BY Anthony J. Sciolino
2014
Title | The Holocaust, the Church, and the Law of Unintended Consequences PDF eBook |
Author | Anthony J. Sciolino |
Publisher | iUniverse |
Pages | 297 |
Release | 2014 |
Genre | History |
ISBN | 1938908627 |
In this study, author Anthony J. Sciolino, himself a Catholic, cuts into the heart of why the Catholic Church and Christianity as a whole failed to stop the Holocaust. He demonstrates that Nazism's racial anti-Semitism was rooted in Christian anti-Judaism. While tens of thousands of Christians risked their lives to save Jews, many more including some members of the hierarchy aided Hitler's campaign with their silence or their participation. Sciolino's research and interpretation provide an analysis of Christian doctrine and church history to help answer the question of what went wrong.

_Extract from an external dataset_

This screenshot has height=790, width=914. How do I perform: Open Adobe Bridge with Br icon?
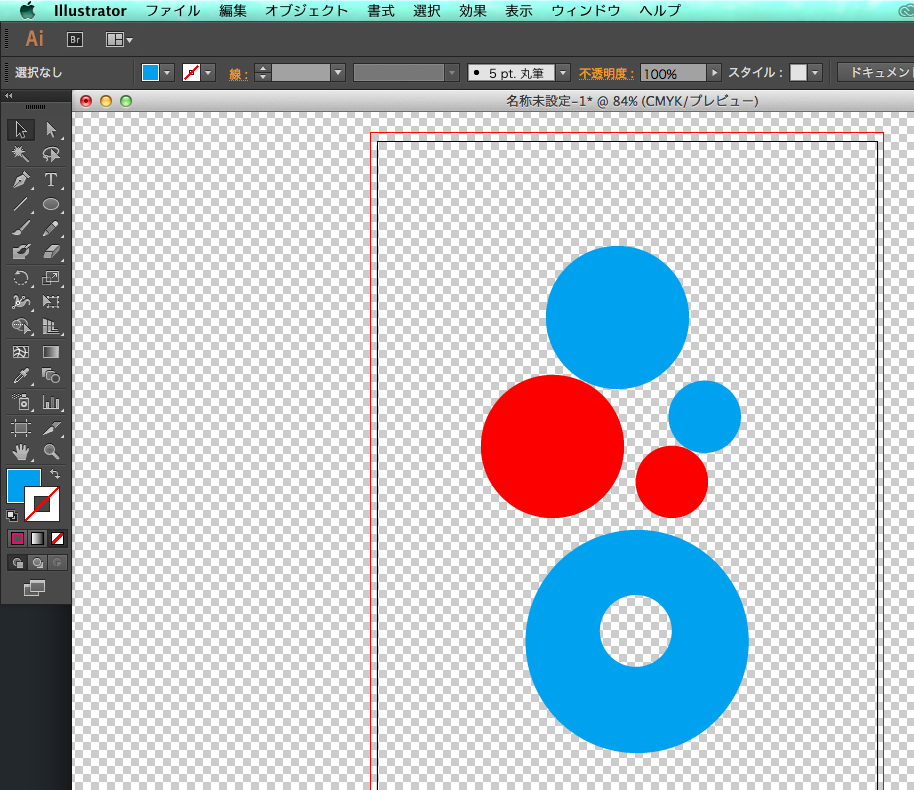pos(75,39)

He suggests that Christian tradition and teaching systematically excluded Jews from the circle of Christian concern and thus led to the tragedy of the Holocaust. From the origins of anti-Judaism and anti-Semitism and the controversial position of Pope Pius XII to the Catholic Church's current endeavors to hold itself accountable for their role, The Holocaust, the Church, and the Law of Unintended Consequences offers an examination of one of history's most disturbing issues.